# Testo dell'esercizio
......

Una storia di un giorno fa che apparentemente può sembrare piccola piccola ma che invece porta in sè un grande insegnamento e un gesto di grande umanità.
La racconta sul suo profilo Facebook l’avvocato Patrizia Gambino, presidente dell’associazione VAO, i volontari ospedalieri in servizio al Pronto Soccorso del Cardinal Massaia.
Ed è proprio il Pronto Soccorso a far da quadro a questa “cronaca” di uno slancio di generosità.
«Oggi, in Pronto Soccorso, è arrivato un uomo anziano, accompagnato da un’ambulanza. Aveva lo sguardo stanco, i movimenti lenti, la dignità silenziosa di chi ha attraversato la vita portandosi tutto addosso, senza fare rumore.

......

# Elenco dei dati
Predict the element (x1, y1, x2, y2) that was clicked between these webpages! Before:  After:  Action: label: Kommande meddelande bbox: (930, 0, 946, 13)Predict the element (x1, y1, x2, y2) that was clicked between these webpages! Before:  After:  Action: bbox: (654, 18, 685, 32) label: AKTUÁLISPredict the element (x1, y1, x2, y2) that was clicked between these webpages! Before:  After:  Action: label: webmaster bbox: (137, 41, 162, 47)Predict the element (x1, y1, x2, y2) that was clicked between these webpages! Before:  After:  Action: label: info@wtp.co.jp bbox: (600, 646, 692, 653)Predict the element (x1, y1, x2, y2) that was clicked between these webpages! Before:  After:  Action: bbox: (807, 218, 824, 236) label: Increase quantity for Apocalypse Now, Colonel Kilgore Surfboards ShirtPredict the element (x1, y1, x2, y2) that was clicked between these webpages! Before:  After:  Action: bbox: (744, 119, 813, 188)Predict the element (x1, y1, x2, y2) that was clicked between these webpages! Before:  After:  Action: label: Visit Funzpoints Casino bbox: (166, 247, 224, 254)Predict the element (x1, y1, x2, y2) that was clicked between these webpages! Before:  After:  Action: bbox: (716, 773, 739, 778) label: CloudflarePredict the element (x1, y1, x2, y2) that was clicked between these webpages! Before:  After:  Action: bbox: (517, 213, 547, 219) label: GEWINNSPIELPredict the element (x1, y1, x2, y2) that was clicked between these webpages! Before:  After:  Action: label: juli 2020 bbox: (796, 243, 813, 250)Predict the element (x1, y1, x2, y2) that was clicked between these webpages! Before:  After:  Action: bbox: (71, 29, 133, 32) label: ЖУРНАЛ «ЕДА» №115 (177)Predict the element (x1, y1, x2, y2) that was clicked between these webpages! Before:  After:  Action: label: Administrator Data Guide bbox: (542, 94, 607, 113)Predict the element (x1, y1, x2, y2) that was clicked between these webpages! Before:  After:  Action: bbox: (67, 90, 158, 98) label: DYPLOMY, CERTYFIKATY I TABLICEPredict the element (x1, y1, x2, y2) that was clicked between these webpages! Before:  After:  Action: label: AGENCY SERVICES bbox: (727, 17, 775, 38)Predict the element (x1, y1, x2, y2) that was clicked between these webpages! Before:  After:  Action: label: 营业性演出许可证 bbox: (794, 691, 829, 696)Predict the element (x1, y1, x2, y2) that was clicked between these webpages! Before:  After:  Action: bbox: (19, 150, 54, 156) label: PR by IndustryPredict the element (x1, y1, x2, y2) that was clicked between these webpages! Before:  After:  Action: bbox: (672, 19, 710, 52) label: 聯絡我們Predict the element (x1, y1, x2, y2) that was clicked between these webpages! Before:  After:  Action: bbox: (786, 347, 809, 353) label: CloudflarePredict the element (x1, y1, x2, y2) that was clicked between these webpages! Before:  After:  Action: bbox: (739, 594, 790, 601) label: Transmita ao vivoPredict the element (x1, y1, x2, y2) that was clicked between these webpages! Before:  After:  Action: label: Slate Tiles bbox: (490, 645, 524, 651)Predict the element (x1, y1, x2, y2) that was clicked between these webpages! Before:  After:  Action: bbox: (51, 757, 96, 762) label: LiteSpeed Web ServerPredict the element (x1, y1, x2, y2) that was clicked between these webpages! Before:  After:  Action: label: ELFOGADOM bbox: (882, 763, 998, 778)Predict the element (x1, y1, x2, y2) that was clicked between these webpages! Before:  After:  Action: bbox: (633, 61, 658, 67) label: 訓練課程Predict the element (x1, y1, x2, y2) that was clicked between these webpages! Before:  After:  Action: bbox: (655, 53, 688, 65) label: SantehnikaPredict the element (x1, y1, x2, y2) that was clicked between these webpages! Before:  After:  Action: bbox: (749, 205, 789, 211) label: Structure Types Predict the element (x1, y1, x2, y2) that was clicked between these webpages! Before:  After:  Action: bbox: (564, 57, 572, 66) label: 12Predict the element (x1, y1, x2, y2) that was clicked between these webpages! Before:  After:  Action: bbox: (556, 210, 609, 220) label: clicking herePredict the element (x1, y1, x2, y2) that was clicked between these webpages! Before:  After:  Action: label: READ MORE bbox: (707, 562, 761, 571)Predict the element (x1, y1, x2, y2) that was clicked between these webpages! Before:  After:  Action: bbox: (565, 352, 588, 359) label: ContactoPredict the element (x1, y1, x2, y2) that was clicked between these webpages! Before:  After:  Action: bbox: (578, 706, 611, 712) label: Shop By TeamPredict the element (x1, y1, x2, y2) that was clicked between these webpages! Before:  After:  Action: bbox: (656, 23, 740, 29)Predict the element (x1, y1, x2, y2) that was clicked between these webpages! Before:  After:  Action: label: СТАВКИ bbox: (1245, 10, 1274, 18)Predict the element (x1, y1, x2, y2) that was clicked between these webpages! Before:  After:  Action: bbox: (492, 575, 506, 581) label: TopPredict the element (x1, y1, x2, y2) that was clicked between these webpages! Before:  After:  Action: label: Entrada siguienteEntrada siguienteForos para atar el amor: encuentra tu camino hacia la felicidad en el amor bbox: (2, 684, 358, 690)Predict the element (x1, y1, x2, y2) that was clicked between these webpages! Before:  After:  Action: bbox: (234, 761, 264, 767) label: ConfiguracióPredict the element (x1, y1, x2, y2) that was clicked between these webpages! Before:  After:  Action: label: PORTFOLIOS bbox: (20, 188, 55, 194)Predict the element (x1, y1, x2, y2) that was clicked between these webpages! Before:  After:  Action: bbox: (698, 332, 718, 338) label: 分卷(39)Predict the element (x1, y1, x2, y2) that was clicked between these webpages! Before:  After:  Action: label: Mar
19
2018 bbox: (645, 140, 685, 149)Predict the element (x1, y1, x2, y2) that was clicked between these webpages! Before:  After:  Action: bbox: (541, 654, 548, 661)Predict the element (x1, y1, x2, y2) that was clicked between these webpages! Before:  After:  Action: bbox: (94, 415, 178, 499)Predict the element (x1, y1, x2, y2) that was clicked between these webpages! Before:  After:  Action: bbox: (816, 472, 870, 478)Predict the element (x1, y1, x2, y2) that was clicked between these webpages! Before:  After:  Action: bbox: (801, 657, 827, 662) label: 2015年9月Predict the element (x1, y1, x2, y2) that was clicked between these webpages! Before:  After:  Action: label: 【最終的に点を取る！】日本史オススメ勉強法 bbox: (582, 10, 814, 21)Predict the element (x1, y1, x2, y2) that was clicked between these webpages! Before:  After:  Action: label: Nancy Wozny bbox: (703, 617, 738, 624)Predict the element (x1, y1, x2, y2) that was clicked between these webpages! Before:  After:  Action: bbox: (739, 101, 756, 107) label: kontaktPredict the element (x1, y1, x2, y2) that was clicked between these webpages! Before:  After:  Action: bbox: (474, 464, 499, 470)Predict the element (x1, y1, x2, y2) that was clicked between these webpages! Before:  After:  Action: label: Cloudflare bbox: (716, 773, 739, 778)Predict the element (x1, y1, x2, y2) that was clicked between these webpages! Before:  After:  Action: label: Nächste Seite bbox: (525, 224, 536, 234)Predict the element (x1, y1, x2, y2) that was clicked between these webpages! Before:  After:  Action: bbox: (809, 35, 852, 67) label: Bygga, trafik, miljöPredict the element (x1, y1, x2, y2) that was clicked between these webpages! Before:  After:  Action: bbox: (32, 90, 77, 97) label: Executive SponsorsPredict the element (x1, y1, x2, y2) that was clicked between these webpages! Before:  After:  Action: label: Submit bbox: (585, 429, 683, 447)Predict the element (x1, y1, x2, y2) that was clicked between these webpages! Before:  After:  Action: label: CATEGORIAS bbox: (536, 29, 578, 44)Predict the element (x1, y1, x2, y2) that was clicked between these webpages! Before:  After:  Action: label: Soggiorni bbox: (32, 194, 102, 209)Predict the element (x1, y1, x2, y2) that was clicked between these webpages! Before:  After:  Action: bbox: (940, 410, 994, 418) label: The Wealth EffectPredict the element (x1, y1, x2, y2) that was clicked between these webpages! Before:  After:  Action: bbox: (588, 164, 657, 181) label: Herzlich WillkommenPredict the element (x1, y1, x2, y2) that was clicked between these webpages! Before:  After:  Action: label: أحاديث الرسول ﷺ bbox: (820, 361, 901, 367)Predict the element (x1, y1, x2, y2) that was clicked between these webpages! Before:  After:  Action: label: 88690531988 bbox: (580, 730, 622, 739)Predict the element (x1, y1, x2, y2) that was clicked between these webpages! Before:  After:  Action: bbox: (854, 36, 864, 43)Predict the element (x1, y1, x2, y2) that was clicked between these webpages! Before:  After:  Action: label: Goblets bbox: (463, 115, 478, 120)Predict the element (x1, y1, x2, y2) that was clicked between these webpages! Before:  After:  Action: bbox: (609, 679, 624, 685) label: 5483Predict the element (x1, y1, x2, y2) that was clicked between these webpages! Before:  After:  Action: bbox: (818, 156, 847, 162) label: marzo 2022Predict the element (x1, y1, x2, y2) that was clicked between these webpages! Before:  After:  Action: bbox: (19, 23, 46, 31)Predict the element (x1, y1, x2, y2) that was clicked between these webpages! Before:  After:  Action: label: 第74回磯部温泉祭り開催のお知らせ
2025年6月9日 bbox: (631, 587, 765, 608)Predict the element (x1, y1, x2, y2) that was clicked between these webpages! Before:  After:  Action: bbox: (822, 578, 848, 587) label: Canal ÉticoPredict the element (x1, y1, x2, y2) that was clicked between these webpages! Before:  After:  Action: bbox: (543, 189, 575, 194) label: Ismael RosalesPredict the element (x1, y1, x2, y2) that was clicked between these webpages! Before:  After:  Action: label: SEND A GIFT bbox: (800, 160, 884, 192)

......

# Domande sul materiale
- 1) Secondo il racconto dal Pronto Soccorso, di quale associazione è presidente l'avvocato Patrizia Gambino?
- 2) Nel racconto dal Pronto Soccorso, sostituisca "Facebook" con "Instagram" e riporti il passo da "Una storia di" a "del Cardinal Massaia.".
- 3) Riprenda il racconto dell'uomo anziano giunto in ambulanza al Pronto Soccorso e lo prosegua dal punto in cui termina.

# Soluzioni
- 1) Dell'associazione VAO, i volontari ospedalieri in servizio al Pronto Soccorso del Cardinal Massaia.

- 2)
Una storia di un giorno fa che apparentemente può sembrare piccola piccola ma che invece porta in sè un grande insegnamento e un gesto di grande umanità.
La racconta sul suo profilo Instagram l’avvocato Patrizia Gambino, presidente dell’associazione VAO, i volontari ospedalieri in servizio al Pronto Soccorso del Cardinal Massaia.

- 3)
Lo hanno visitato, stabilizzato, rassicurato. Nulla di grave. Ma quando è arrivato il momento di uscire il vero problema è venuto alla luce.
L’uomo non aveva denaro. Nessun mezzo per tornare a casa, che si trova fuori città, in un piccolo paese lontano da tutto. Non poteva permettersi un taxi, né richiamare l’ambulanza, che in quel caso sarebbe stata a pagamento. Nessun parente poteva venire a recuperarlo. Era solo. Solo in mezzo alla folla.
E così, mentre la gente entrava e usciva, lui restava lì. Seduto. In silenzio. Un silenzio che parlava molto forte.
Io ero lì, presente come volontaria in turno.
Lo osservavo da lontano, con discrezione, e dentro sentivo crescere una domanda: “E ora? Lo lasciamo davvero solo?”
Ho deciso, in maniera del tutto istintiva, di raccontare la circostanza agli altri volontari, quasi con un nodo alla gola. Non ho chiesto nulla. Ma non ce n’è stato bisogno. Una di loro ha detto subito: “Patrizia lo pago io il taxi.” Un altro: “Aspetta, contribuisco anche io.” E poi un altro, e un altro ancora. Una catena silenziosa di generosità.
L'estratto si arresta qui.